Wherever "filter" shows up in the records below, copy the whole line.

[Stored records]
------------------------------------------------

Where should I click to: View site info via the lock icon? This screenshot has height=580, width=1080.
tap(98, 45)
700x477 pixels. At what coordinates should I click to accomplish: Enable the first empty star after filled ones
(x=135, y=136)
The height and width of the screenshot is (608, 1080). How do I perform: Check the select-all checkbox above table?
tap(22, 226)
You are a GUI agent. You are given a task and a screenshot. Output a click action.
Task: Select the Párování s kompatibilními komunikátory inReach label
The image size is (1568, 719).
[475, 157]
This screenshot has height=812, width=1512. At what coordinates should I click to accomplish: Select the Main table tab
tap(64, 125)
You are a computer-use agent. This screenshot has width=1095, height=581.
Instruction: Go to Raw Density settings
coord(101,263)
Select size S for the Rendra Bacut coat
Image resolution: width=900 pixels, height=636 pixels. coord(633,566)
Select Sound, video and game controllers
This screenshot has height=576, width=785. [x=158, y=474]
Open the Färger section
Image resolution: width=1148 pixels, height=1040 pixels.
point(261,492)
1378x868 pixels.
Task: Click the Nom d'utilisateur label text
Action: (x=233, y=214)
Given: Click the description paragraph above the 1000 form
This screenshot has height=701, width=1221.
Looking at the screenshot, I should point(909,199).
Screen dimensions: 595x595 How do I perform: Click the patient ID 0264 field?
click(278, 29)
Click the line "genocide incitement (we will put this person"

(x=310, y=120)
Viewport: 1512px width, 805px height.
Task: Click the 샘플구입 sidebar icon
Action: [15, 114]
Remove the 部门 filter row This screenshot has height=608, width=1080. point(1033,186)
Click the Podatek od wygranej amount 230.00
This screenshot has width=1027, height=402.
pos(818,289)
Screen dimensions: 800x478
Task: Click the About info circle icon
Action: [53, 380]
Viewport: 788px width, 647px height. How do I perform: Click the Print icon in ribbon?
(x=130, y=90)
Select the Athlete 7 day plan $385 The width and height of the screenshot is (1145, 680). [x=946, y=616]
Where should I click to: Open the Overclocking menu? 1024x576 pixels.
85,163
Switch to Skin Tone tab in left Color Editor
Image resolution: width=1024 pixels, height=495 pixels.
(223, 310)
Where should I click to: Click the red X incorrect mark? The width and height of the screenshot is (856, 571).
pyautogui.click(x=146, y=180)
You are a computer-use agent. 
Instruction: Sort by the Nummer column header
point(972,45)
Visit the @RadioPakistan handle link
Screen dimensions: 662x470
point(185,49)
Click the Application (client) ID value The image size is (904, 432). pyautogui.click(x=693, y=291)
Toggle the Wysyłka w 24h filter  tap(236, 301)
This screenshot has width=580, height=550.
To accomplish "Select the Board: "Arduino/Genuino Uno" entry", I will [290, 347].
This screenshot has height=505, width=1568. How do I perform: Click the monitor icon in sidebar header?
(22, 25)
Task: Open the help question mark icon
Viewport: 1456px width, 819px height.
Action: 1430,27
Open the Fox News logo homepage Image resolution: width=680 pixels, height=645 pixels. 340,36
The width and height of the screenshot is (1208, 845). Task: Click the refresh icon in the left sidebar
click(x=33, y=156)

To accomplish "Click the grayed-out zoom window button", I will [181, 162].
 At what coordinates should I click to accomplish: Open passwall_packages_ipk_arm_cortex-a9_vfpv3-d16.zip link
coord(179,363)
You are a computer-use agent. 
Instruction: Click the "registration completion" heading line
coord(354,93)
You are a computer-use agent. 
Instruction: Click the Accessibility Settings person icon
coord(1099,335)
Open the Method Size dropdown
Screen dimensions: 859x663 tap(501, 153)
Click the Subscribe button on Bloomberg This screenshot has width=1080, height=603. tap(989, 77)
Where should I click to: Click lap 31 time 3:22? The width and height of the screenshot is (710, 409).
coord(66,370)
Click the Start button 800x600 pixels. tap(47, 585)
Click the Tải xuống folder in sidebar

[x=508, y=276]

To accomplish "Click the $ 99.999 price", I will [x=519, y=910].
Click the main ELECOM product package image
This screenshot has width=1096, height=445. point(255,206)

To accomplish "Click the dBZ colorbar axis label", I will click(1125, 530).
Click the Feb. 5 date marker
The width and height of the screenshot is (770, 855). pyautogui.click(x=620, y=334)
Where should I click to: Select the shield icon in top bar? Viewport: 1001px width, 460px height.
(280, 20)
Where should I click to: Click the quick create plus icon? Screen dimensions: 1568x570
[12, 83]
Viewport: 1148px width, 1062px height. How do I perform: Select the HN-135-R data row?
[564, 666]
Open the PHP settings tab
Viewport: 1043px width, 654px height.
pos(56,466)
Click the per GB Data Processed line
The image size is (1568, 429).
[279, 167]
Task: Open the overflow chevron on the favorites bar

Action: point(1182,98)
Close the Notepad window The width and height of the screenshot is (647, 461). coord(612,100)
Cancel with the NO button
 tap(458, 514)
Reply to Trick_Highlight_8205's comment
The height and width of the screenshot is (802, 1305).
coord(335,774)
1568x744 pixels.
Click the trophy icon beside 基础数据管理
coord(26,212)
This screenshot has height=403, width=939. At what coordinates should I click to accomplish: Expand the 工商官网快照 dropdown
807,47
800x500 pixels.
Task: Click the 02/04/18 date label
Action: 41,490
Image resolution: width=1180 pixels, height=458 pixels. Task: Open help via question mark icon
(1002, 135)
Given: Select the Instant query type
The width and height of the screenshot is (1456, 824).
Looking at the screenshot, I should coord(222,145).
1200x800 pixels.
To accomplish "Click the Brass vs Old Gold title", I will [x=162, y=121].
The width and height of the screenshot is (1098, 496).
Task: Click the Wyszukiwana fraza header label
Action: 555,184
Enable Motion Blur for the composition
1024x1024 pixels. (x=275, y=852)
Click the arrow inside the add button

------------------------------------------------

Response —
Remove the 部门 filter row This screenshot has height=608, width=1080. point(1033,186)
Toggle the Wysyłka w 24h filter  tap(236, 301)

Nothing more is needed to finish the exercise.